** Opening Dataset extract block **
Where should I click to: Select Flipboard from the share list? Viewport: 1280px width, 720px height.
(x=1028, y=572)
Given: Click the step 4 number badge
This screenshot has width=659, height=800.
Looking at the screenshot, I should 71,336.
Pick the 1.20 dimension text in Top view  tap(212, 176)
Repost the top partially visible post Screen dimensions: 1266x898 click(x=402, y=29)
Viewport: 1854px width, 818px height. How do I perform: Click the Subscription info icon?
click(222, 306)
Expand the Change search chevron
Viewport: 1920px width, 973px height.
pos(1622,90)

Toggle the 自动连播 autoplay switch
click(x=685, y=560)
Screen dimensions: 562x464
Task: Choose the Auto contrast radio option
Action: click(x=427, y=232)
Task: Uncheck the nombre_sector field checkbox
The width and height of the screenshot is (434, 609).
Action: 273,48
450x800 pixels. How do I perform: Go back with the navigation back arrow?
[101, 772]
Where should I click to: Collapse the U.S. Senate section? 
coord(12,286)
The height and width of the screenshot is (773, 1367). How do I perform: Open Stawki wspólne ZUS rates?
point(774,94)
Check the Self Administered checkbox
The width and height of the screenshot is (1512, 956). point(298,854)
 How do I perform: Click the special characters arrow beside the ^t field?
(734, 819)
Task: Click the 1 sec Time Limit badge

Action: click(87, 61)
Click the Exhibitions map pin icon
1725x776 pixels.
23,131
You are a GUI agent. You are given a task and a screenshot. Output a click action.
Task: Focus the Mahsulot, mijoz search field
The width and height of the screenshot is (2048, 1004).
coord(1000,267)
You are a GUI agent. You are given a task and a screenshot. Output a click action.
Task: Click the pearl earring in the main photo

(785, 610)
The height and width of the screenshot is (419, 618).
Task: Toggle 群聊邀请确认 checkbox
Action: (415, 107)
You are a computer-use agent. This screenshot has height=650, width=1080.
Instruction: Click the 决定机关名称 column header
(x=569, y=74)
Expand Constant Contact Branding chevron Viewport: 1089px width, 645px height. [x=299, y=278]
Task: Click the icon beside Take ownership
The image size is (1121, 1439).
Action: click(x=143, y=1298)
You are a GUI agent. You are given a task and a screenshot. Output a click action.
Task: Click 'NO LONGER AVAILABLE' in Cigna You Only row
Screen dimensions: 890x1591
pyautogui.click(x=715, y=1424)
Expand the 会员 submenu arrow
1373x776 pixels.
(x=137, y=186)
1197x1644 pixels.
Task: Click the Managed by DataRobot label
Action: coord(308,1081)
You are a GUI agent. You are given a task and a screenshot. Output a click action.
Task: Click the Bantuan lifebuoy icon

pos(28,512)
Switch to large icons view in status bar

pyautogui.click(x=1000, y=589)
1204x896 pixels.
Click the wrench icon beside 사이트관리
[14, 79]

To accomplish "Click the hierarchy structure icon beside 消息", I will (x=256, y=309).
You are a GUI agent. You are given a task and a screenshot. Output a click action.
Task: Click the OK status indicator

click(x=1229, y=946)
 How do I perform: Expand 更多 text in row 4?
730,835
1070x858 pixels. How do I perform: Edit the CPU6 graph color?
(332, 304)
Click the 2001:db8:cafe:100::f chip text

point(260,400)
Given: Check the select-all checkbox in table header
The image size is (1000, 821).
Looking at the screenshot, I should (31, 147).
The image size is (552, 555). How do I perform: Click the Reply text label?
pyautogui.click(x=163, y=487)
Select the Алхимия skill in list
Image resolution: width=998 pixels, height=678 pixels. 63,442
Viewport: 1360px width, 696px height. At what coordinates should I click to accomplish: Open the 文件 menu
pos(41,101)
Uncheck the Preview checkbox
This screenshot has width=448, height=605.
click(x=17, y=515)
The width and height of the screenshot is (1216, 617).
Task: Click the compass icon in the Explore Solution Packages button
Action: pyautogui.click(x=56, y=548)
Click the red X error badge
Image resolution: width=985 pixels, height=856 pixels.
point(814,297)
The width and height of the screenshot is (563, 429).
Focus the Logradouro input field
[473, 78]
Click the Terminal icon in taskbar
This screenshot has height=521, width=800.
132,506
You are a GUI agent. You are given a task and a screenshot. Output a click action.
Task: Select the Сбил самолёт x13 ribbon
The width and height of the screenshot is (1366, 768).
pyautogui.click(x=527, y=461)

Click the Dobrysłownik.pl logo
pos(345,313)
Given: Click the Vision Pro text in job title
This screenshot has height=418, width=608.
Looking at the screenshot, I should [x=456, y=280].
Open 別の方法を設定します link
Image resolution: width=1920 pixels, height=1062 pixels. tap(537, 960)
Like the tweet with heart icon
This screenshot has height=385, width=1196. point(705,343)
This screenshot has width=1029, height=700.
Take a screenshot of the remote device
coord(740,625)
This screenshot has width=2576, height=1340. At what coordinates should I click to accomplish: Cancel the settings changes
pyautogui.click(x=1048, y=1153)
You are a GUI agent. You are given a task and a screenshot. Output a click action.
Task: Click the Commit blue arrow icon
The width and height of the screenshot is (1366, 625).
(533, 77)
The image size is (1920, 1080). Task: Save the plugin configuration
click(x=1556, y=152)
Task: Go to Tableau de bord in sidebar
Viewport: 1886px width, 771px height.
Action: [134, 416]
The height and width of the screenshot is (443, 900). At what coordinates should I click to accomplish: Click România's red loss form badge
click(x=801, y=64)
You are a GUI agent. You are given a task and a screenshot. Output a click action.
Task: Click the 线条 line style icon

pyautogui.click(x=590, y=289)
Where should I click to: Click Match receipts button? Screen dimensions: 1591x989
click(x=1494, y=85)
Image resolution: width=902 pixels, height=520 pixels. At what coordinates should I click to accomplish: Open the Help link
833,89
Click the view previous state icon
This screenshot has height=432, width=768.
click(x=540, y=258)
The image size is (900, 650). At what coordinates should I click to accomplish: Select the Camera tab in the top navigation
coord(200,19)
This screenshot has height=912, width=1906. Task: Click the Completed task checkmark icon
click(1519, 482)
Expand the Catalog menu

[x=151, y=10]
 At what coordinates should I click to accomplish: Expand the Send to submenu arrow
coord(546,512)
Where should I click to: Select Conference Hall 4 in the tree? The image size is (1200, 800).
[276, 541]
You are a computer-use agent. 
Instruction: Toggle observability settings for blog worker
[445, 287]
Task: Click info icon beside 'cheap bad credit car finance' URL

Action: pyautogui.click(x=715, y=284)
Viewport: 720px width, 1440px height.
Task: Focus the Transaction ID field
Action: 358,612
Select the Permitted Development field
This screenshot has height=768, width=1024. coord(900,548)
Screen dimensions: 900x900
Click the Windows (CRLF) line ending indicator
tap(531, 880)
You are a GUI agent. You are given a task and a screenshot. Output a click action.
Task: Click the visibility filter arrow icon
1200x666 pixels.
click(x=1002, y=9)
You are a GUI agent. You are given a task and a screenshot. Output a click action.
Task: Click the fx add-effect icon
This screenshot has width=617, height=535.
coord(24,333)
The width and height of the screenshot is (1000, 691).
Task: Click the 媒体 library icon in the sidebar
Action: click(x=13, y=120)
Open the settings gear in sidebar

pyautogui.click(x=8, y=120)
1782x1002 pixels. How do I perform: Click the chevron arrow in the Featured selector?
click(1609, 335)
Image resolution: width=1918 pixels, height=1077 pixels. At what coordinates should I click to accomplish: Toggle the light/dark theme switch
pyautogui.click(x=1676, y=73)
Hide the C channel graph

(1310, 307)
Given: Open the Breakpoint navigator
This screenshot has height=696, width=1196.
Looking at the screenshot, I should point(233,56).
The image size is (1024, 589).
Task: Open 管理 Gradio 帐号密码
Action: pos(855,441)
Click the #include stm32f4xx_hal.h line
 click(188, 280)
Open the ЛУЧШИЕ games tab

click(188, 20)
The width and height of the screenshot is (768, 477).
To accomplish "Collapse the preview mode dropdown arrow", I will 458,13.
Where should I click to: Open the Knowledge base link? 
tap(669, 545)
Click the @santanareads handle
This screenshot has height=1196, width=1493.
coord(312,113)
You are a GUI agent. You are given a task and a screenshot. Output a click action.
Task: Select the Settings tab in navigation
** Closing Dataset extract block **
**What this task involves**
Each line above that contains the string "search" should be identified and copied.

**Exercise response**
Expand the Change search chevron
Task: Focus the Mahsulot, mijoz search field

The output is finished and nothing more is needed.